Now that a committee of the Illinois House has recommended the full House take up the impeachment of Gov. Rod Blagojevich, the House could take up the issue in the next few days.

The Illinois lawmakers ought to act quickly if they have any thoughts of reversing the state’s reputation as one of the most politically corrupt in the country.

A tabulation done by the Chicago Sun-Times in 2006 found at least 79 current and former elected officials, holding state or Chicago-area offices, had been found guilty of crimes since 1972. The list includes three former governors imprisoned since then.

Blagojevich naturally maintains his innocence regarding a variety of FBI complaints, including allegations that he tried to sell the U.S. Senate seat being vacated by Barack Obama.

That last charge may be the most difficult to sustain.
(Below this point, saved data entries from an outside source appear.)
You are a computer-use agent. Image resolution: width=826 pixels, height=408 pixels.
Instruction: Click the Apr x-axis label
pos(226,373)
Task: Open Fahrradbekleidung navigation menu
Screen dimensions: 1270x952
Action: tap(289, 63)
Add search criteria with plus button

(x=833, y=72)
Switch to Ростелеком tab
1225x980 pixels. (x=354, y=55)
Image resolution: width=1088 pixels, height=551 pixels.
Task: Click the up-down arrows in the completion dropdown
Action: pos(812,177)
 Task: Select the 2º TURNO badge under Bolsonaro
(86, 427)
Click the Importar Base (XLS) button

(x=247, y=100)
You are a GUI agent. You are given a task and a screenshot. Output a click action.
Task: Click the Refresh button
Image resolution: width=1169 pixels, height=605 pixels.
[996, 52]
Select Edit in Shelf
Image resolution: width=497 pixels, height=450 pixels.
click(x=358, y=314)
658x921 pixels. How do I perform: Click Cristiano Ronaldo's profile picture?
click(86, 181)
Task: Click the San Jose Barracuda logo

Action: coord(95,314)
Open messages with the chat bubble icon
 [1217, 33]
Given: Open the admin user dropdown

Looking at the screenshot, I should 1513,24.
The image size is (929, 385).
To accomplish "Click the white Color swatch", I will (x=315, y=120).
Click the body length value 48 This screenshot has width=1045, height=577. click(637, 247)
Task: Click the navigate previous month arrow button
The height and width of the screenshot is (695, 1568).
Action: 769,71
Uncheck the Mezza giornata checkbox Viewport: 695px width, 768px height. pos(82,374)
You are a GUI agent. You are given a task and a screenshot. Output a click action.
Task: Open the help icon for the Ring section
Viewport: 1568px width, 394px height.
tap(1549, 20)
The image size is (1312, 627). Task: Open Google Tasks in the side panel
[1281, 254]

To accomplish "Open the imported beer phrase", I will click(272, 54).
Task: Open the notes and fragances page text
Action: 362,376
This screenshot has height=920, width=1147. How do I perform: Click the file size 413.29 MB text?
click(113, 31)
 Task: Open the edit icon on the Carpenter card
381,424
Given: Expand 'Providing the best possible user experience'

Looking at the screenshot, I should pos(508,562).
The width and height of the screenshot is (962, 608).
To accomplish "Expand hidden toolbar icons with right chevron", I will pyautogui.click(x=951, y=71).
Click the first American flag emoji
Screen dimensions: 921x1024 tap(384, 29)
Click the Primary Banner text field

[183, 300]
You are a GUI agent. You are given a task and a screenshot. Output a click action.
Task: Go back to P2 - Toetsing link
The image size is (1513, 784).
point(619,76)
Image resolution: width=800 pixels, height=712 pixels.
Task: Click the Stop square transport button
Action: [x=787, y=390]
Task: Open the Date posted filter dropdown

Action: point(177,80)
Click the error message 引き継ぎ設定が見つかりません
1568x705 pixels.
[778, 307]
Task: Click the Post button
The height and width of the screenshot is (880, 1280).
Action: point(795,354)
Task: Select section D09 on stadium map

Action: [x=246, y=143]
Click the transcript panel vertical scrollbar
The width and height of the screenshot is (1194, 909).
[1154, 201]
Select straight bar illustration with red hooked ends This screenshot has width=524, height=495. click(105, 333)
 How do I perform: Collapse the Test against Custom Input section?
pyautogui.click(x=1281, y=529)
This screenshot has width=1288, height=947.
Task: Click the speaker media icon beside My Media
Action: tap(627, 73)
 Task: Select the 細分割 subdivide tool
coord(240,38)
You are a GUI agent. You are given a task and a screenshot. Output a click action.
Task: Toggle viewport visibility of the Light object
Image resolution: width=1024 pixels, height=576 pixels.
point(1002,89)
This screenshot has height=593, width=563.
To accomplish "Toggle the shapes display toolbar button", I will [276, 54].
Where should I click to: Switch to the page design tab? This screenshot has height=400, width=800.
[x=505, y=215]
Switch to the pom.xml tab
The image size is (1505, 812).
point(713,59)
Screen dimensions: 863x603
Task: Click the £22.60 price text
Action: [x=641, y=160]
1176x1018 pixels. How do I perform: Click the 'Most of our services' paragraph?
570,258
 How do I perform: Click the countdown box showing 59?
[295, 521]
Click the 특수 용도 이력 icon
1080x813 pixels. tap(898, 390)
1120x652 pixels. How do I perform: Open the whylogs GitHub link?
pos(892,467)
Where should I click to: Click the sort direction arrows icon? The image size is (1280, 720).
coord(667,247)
Although FBI phone taps caught him talking about what sort of money or jobs he might obtain in return for the Senate appointment, there’s little evidence in the federal affidavit released last month that Blagojevich personally acted on those statements. Defense attorneys may try to paint the governor as a blowhard who made numerous unseemly comments about trading the Senate seat for personal gain, but didn’t actually do anything criminal in that regard.

However, based on witness statements and other phone conversations detailed in the affidavit,
Blagojevich and his aides shook down various individuals and businesses for campaign contributions in exchange for contracts with the state.

Also, the impeachment report released by the House committee Thursday lists a number of complaints against Blagojevich, including expanding health care without legislative approval, spending state money on useless flu vaccines, refusing to release federal subpoenas and other information to the public, as well as hiring abuses and pay-to-play activities for state contracts.

Based on those two documents, there is ample reason to impeach Blagojevich. The Illinois House should do just that, then send his case to the state Senate for trial.

Adding Blagojevich’s name to the dreary list of corrupt Illinois officials won’t restore the state’s reputation by itself, of course. But a failure to act by the Legislature will be worse. It will show the nation that the kinds of crimes Blagojevich allegedly committed are still tolerated in a state whose “Land of Lincoln” motto refers to a president venerated for his personal and political integrity.